Patients satisfying all screening criteria were followed daily until they met the enrollment criteria (see Additional file 2: Table E2). This step ensured (i) that patients were able to trigger ventilator breaths with a reasonable level of assistance, (ii) did not have severe impairment in gas exchange, and (iii) were not hemodynamically unstable. Patients who met enrollment criteria, or their substitute decision makers, were approached for consent. Upon obtaining consent, patients were considered enrolled in the PROMIZING study and ready to undergo further screening tests to determine eligibility for randomization.

Step 2—Pressure support ventilation tolerance trial

Patients meeting all enrollment criteria were immediately placed on PSV, if they were not already. The PSV tolerance trial (PSVTT) consisted in a pressure of 5–20 cmH₂O (the total pressure did not exceed 30 cmH₂O) for at least 30 min [11]. The positive end-expiratory pressure (PEEP) and the fraction of inspired oxygen (F_iO₂) settings were similar to that before the PSVTT. If patients were unable to tolerate the PSV because of respiratory distress or clinical instability (see Additional file 3: Table E3), they were immediately returned to the prior ventilation mode. A new PSVTT was attempted at least once daily until patients passed the trial.

Step 3 – General weaning criteria

Patients who passed the PSVTT were immediately evaluated for general weaning criteria including (i) a peripheral oxygen saturation (S_pO₂) ≥ 90% on F_iO₂ ≤ 40% and a PEEP ≤ 8 cmH₂O, (ii) an arterial pH ≥ 7.32, and (iii) vasopressor requirement ≤ 0.1 µg/kg/min of norepinephrine equivalents. Patients who did not meet these three weaning criteria were randomized in the PROMIZING study (Not ready for weaning group). Patients who met these three criteria proceeded directly to a ZERO CPAP tolerance trial to assess their rapid shallow breathing index (RSBI) and capacity to undergo an SBT.

Step 4 – Zero CPAP tolerance trial

Patients were monitored during a two minute CPAP tolerance trial on their ventilator using a pressure level of 0 cmH₂O. We assessed the RSBI (as the ratio of respiratory rate to tidal volume, RR/V_t). Patients who failed this ZERO CPAP tolerance trial due to either a RR/V_t ratio > 100, or respiratory distress or clinical instability (see Additional file 4: Table E4) were randomized into the PROMIZING trial (ZERO CPAP tolerance failure group). Patients with a RR/V_t ratio ≤ 100 breaths/min/L and S_pO₂ ≥ 90% proceeded directly to a SBT.

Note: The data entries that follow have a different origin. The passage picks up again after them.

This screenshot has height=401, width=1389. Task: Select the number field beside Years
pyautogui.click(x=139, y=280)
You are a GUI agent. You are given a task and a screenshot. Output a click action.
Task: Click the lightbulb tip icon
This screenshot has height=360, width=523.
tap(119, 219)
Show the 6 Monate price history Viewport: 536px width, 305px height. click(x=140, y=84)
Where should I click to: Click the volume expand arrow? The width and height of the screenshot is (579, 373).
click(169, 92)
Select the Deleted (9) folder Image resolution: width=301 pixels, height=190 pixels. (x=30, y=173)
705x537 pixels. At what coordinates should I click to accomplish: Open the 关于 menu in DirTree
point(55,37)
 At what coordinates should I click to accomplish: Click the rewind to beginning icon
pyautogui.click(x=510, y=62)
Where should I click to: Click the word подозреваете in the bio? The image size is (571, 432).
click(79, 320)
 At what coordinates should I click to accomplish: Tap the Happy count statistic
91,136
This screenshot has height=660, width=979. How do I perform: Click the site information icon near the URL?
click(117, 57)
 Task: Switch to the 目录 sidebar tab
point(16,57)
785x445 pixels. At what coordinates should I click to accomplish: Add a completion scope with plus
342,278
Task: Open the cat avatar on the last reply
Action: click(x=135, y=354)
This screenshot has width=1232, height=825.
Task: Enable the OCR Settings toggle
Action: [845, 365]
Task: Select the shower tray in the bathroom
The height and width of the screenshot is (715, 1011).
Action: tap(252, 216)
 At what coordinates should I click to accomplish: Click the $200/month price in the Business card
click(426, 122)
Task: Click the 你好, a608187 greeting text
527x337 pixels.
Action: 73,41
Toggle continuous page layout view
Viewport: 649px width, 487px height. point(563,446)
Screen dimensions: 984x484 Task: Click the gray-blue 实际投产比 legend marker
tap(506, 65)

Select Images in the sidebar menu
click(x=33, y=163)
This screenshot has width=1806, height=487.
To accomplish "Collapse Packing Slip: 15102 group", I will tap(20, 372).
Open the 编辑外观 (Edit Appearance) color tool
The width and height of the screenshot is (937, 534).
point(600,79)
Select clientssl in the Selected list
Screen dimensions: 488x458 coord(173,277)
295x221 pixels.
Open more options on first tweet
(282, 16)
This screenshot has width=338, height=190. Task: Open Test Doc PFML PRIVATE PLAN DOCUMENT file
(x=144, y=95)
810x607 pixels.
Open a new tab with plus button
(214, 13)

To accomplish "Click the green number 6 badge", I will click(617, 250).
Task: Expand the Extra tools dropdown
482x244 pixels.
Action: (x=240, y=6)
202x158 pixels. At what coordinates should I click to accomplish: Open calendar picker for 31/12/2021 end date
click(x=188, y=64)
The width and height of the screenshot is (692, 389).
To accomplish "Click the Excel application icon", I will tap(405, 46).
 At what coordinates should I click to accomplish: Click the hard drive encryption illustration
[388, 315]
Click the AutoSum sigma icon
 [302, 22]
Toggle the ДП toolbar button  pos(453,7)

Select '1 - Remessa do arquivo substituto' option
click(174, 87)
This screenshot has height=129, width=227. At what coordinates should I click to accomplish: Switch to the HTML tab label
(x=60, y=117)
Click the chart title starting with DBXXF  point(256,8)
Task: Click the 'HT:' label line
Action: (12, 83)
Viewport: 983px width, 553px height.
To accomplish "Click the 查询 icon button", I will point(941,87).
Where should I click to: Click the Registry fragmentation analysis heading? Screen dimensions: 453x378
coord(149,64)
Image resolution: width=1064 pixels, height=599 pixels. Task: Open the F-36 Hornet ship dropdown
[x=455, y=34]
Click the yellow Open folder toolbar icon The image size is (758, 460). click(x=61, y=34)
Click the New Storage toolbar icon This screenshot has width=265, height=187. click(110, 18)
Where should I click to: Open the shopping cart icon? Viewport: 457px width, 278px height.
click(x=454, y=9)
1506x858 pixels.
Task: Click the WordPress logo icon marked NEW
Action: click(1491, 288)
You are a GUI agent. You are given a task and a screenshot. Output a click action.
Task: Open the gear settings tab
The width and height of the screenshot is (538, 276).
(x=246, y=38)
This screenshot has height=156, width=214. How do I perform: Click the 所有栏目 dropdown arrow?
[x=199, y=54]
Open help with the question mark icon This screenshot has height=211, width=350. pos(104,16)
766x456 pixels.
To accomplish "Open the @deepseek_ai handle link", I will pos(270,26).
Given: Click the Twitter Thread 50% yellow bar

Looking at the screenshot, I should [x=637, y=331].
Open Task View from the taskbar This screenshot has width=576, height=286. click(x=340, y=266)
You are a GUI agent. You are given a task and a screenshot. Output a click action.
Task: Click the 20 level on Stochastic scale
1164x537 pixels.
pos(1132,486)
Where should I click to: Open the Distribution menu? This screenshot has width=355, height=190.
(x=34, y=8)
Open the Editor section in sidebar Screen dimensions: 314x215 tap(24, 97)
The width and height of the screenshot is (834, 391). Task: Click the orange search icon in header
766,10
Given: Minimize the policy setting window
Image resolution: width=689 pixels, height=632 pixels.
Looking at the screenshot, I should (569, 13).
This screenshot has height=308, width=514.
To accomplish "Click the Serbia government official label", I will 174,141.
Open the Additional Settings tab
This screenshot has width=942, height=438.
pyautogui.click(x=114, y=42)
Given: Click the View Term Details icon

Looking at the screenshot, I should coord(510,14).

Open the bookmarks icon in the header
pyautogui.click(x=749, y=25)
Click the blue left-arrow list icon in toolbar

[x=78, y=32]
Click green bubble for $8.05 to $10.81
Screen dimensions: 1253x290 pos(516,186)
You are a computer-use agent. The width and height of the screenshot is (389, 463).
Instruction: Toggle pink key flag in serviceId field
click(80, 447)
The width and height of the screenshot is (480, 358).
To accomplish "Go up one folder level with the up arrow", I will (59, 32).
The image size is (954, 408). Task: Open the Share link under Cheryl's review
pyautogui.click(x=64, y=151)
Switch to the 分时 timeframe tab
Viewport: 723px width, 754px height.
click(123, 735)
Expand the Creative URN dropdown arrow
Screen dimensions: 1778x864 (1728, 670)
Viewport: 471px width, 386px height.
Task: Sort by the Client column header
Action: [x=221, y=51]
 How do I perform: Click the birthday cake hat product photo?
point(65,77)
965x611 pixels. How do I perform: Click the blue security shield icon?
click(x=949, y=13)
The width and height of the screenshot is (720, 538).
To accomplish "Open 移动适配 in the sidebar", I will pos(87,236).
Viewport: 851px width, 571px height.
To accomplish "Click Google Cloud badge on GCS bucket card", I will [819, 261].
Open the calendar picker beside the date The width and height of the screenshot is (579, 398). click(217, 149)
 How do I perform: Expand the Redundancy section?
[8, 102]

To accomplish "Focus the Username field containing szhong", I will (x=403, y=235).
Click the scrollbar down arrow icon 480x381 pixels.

Step 5 – Spontaneous breathing trial on T-piece or CPAP 0

Patients were monitored during a 30–120 min SBT on either T-piece or no assistance on the ventilator using CPAP with a pressure level of 0 cmH₂O as previously described, with F_iO₂ 40% [5, 12]. Failure criteria included respiratory distress and clinical instability as for the PSVTT and the ZERO CPAP tolerance trial (see Additional file 4: Table E4). Patients were randomized into the PROMIZING trial if they failed the SBT (SBT failure group). Conversely, patients who passed the SBT were screened and non-randomized (SNR) because they were considered ready for extubation (SNR group).

Statistical analysis

Demographic, prognostic scores and respiratory parameters were collected before randomization. Continuous variables were expressed as the mean (± standard deviation, SD), or median [interquartile range, IQR]. Categorical variables were quoted as the frequency (percentage). For comparing difference in groups’ characteristics, we used Chi-square test or a one-way analysis of variance (ANOVA) followed by a Tukey’s multiple comparisons post-test when appropriate. All statistical analyses were conducted using R Core Team software (version 4.1.1, R Foundation for Statistical Computing, Vienna, Austria. URL https://www.R-project.org/). Unadjusted p-values are provided to quantify the statistical evidence against equality among the groups in various baseline variables.

Study population

Between September 2016 and February 2020, we enrolled (before randomization) 382 patients in the PROMIZING study. Eight patients could not be classified into one of the four groups as they did not complete the pre-randomization assessment or did not have complete data. The mean (± SD) age was 63 (± 13) years and 65% were male. The mean delay between the first intubation and the enrollment was 5.9 (± 5.0) days (Table 1).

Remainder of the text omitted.